-- START EXTRACTED ENTRIES --

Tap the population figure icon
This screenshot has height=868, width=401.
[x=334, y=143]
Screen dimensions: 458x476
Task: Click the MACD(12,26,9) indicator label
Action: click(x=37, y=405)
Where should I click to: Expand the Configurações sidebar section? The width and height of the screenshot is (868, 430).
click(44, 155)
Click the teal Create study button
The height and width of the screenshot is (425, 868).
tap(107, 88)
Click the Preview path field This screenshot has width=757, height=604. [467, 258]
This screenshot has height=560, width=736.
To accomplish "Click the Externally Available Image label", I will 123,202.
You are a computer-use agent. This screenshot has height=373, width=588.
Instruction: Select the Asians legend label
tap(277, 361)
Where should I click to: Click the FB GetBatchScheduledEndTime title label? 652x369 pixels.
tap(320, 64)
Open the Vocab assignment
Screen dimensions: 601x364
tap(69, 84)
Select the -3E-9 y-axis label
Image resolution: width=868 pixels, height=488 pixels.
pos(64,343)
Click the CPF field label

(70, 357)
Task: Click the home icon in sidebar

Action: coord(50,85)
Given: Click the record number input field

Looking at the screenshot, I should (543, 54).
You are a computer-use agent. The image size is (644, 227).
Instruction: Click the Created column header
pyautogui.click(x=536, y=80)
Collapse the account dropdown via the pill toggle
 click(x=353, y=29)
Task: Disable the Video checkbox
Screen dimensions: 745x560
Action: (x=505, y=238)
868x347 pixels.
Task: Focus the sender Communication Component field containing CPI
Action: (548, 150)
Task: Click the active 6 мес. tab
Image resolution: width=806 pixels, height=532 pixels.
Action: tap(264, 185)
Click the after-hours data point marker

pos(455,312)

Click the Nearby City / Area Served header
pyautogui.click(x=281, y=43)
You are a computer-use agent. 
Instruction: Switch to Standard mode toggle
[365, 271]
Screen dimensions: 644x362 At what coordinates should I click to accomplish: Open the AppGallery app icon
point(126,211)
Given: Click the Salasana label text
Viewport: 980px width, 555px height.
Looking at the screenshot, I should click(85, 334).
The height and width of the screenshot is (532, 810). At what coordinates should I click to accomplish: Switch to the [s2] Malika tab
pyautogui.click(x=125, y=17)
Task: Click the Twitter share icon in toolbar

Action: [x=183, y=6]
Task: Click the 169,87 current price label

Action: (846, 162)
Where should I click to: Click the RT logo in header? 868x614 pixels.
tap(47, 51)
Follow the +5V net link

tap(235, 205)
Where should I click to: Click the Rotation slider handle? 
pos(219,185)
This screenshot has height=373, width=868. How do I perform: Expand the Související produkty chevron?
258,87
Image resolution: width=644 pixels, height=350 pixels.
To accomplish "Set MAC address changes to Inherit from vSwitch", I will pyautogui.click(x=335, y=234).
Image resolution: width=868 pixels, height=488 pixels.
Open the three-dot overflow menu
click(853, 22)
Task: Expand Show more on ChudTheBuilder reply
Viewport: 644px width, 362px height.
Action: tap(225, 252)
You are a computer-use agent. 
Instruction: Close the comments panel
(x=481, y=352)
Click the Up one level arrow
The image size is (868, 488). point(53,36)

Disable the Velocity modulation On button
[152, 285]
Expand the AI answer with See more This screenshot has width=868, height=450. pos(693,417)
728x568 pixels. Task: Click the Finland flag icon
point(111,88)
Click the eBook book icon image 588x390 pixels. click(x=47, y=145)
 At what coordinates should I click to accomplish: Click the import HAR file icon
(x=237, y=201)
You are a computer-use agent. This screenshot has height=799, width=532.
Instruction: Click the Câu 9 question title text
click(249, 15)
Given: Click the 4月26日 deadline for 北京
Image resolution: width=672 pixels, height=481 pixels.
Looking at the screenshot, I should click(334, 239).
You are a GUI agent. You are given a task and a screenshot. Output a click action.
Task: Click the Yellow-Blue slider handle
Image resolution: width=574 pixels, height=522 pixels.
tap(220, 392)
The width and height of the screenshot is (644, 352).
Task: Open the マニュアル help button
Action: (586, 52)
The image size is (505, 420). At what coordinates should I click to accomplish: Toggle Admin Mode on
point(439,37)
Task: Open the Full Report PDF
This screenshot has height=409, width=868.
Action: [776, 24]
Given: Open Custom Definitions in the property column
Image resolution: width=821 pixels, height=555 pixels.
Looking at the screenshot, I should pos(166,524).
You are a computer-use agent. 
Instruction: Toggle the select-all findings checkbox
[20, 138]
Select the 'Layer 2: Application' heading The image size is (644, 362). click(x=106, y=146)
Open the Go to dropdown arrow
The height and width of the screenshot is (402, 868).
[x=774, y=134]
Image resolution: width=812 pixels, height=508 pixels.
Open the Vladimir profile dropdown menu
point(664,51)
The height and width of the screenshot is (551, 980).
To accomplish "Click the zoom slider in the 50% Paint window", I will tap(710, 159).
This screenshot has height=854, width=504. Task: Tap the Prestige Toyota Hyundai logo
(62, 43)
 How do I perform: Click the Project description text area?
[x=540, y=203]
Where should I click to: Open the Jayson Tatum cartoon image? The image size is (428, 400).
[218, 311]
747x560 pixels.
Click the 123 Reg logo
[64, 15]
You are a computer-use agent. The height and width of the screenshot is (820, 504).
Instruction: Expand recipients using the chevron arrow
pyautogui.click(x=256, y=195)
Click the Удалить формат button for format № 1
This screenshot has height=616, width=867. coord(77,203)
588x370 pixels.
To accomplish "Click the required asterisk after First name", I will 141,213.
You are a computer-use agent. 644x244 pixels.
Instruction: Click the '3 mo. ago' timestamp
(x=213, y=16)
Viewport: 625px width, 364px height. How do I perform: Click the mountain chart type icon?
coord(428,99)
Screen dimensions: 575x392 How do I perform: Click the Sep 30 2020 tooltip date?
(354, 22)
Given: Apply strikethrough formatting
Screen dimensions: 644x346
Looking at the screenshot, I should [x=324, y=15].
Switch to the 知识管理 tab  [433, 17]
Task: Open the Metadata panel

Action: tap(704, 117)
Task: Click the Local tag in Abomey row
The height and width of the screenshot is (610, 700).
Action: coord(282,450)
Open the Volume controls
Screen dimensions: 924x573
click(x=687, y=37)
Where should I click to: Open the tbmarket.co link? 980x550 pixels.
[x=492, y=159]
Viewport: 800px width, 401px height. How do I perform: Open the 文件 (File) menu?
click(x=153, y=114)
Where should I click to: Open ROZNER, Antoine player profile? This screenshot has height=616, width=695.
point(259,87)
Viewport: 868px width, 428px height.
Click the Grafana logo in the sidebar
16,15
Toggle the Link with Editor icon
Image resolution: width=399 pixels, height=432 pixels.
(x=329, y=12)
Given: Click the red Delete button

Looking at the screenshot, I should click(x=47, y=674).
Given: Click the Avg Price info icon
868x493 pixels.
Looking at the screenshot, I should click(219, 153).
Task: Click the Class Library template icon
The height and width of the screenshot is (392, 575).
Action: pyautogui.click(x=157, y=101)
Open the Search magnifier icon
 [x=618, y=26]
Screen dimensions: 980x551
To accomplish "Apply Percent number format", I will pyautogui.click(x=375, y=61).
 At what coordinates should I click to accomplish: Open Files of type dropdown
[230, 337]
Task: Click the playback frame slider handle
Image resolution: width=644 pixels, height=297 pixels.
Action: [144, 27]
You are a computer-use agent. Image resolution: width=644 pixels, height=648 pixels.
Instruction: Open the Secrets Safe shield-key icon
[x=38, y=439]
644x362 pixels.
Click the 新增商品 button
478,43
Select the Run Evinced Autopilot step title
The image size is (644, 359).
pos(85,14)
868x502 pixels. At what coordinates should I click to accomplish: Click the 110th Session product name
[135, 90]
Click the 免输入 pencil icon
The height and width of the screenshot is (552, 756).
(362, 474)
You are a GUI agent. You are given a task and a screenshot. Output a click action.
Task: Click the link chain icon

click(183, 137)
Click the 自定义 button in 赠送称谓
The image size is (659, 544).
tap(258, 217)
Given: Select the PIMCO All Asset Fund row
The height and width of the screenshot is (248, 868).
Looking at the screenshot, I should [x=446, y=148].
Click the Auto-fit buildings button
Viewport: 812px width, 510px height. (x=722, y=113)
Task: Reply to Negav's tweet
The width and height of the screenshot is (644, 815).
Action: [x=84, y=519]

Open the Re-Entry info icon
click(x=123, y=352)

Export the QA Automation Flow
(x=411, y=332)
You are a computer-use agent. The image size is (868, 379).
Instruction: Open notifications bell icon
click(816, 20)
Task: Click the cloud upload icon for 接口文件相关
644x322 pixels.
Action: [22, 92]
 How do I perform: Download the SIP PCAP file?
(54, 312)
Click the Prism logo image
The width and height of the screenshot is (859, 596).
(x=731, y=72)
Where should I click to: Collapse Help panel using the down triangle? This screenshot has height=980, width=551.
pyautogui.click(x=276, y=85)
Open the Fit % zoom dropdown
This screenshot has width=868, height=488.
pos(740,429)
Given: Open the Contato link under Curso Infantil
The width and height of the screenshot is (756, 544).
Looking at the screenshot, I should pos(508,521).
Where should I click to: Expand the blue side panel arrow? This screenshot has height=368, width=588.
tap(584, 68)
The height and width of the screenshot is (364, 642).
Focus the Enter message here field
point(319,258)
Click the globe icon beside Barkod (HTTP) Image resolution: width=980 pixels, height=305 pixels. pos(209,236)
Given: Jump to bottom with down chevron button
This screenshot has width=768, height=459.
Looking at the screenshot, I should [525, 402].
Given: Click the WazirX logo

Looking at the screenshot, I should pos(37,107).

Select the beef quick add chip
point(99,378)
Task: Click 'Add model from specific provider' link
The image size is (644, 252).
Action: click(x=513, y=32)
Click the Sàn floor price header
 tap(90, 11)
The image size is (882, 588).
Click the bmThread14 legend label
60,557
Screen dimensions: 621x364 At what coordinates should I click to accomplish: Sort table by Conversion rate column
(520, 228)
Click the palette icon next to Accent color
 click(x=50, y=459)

-- END EXTRACTED ENTRIES --

▶ [DIRECTIONS FOR THIS TASK]: Swap "three-dot overflow menu" for "kebab menu" in the rows from the line containing "This screenshot has height=373, width=868." through the line containing "click(853, 22)", changing nothing else. Give back only those lines.

▶ [TASK RESULT]:
This screenshot has height=373, width=868. How do I perform: Expand the Související produkty chevron?
258,87
Image resolution: width=644 pixels, height=350 pixels.
To accomplish "Set MAC address changes to Inherit from vSwitch", I will pyautogui.click(x=335, y=234).
Image resolution: width=868 pixels, height=488 pixels.
Open the kebab menu
click(853, 22)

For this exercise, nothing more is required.